Nigerian ‘sex slavery’ ring goes on trial in France
by Pierre PRATABUY and Clare BYRNE
Twenty-four suspected members of a sex trafficking ring accused of forcing Nigerian women into prostitution in France go on trial Wednesday, the latest case to highlight the growing use of Nigerian migrants as sex slaves in Europe.
Nigeria was the main country of origin of the migrants arriving across the Mediterranean to Italy in 2016 and 2017, though their numbers have since dropped.
Many of the arrivals were women and girls lured to Europe with false promises of jobs as hairdressers or seamstresses, only to find themselves selling sex on arrival to repay their debts.
Nigerians now outnumber Chinese or Eastern European sex workers on the streets of France and some other European countries.
Last year, 15 members of a Paris-based female-led pimping ring known as the “Authentic Sisters” were sentenced to up to 11 years in prison for forcing girls into sex slavery in France.
Many were themselves former trafficking victims-turned-perpetrators.
Similar gangs have also been dismantled in Italy and Britain.
The investigation in Lyon, where police estimate half the city’s sex workers are Nigerian, began after authorities received a tip about a Nigerian pastor accused of exploiting several sex workers who lived in apartments he owned.
The pastor, Stanley Omoregie, has denied the charges, which include aggravated pimping and slavery.
But in the transcript of a conversation submitted to the court, he is heard saying he wanted “those with beautiful bodies, who can be controlled, not those that cause problems.”
The prosecution has presented him as the kingpin of a family-based syndicate made up of 10 women and 14 men, including one of Europe’s most wanted women, Jessica Edosomwan, accused of recruiting destitute women in Nigeria for the sex trade in Lyon, Nimes and Montpellier.
Edosomwan, who is believed to be on the run in the Benelux countries, Italy or Germany, will be tried in absentia.
– From prostitution to pimping –
The UN has estimated that 80 percent of young Nigerian women arriving in Italy — their first port of call in Europe — are already in the clutches of prostitution networks, or quickly fall under their control.
The accused in Lyon cover the entire gamut of sex trafficking activities, from iron-fisted “madams” and violent pimps as well as drivers of the vans in which the women perform sexual acts, and those tasked with laundering the proceeds of the trafficking.
Prosecutors estimate that 17 alleged victims, aged 17 to 38, made up to 150,000 euros ($166,000) a month for the syndicate, selling sex for as little as 10 euros.

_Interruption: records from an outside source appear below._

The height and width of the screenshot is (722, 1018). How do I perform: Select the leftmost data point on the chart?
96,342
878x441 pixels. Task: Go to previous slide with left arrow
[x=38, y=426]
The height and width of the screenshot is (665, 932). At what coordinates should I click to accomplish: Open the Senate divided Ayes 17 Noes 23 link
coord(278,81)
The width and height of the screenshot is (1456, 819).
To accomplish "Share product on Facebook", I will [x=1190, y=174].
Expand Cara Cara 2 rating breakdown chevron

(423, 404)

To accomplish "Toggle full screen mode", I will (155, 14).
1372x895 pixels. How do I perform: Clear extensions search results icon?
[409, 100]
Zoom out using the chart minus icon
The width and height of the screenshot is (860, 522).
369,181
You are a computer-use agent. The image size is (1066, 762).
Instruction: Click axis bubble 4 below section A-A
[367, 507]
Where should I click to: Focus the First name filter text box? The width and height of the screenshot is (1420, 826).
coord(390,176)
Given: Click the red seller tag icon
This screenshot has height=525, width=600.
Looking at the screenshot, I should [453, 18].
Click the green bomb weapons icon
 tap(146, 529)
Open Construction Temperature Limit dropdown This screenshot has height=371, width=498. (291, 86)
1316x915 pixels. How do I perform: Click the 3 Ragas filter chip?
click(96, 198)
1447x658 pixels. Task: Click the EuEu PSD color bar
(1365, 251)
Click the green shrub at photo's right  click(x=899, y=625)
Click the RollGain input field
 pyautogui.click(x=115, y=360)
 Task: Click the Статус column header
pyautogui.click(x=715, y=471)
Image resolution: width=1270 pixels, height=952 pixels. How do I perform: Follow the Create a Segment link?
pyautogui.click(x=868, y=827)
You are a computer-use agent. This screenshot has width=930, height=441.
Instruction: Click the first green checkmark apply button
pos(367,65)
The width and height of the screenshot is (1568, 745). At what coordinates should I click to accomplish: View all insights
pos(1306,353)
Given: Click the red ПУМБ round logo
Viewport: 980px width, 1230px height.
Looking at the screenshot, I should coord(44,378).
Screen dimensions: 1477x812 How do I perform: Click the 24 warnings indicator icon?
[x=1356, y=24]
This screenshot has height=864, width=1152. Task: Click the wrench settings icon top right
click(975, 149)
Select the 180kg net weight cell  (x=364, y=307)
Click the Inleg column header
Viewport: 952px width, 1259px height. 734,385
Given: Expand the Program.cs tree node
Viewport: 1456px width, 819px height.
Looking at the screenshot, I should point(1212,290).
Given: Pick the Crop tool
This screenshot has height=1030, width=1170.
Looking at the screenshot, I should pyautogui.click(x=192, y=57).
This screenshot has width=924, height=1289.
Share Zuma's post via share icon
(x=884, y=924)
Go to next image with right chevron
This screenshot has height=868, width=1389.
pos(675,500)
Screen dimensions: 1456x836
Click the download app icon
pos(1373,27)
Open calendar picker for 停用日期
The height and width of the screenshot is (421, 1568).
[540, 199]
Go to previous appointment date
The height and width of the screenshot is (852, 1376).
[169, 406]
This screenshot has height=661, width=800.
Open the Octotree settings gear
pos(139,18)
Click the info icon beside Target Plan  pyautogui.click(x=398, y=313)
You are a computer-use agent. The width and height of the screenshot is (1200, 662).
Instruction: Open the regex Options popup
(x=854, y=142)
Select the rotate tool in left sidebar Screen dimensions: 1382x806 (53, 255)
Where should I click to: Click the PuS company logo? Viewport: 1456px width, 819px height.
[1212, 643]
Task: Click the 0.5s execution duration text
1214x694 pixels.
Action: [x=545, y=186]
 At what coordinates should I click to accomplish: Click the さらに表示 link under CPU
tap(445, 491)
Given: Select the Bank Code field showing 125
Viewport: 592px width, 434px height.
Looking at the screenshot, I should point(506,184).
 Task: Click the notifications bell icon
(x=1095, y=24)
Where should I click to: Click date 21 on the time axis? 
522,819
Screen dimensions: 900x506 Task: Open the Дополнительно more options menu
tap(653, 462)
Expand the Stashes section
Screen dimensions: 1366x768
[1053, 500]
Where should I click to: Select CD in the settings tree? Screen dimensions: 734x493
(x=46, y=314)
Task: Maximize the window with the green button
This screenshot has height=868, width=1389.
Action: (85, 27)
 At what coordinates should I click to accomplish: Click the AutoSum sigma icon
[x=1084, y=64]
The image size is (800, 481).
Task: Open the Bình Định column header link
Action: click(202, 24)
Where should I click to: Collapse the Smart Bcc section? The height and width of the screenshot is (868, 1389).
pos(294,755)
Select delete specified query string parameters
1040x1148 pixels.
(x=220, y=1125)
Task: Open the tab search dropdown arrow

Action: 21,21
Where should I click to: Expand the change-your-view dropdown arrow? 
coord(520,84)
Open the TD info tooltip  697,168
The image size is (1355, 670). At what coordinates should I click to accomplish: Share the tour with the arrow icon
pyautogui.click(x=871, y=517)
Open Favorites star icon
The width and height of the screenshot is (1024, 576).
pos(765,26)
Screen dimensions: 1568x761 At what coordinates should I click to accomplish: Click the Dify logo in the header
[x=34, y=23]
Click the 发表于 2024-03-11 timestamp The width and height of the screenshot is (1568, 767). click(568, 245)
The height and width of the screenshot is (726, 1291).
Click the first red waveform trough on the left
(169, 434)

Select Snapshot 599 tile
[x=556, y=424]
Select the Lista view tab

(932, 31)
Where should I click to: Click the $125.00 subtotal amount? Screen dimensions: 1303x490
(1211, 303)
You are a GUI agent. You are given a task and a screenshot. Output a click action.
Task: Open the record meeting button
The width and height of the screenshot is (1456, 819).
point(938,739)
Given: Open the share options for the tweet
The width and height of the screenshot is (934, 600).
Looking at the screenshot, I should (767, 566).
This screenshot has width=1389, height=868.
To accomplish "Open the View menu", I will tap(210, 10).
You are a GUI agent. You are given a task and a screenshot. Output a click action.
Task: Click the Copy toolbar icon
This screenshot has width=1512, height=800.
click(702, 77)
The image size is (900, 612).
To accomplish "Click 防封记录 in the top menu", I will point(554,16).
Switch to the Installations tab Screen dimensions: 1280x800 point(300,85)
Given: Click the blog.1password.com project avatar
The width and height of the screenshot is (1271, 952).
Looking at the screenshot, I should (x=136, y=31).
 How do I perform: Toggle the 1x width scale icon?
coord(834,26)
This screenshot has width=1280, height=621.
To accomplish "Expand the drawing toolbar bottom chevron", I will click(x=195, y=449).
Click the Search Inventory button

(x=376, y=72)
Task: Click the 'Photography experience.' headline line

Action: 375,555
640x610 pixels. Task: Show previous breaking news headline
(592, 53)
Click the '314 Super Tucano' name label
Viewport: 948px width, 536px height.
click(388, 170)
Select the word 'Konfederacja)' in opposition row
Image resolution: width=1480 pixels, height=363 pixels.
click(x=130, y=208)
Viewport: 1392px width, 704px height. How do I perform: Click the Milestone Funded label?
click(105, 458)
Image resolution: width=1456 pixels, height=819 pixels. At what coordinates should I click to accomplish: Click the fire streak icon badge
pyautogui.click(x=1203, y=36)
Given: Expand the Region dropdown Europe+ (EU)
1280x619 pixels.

Most of the women come from Benin City, capital of Nigeria’s southern Edo State, a human trafficking hotbed with a long history of dispatching women and men to Europe to earn money to send back home.
Many told investigators they had taken part in “juju” or black magic rituals before leaving Nigeria, during which they promised to repay the money they owed for their passage to Europe.
Many of the woman took the perilous migrant trail across the Sahara Desert to Libya and then across the Mediterranean to Italy before winding up in Lyon.
Among the accused is a 28-year-old former prostitute who was herself released from sex slavery after paying off her debts and who in turn brought over another young woman from Nigeria.
Months of police wiretaps and surveillance led to the arrest of the suspects between September 2017 and January 2018.
They risk 10 years in jail if convicted.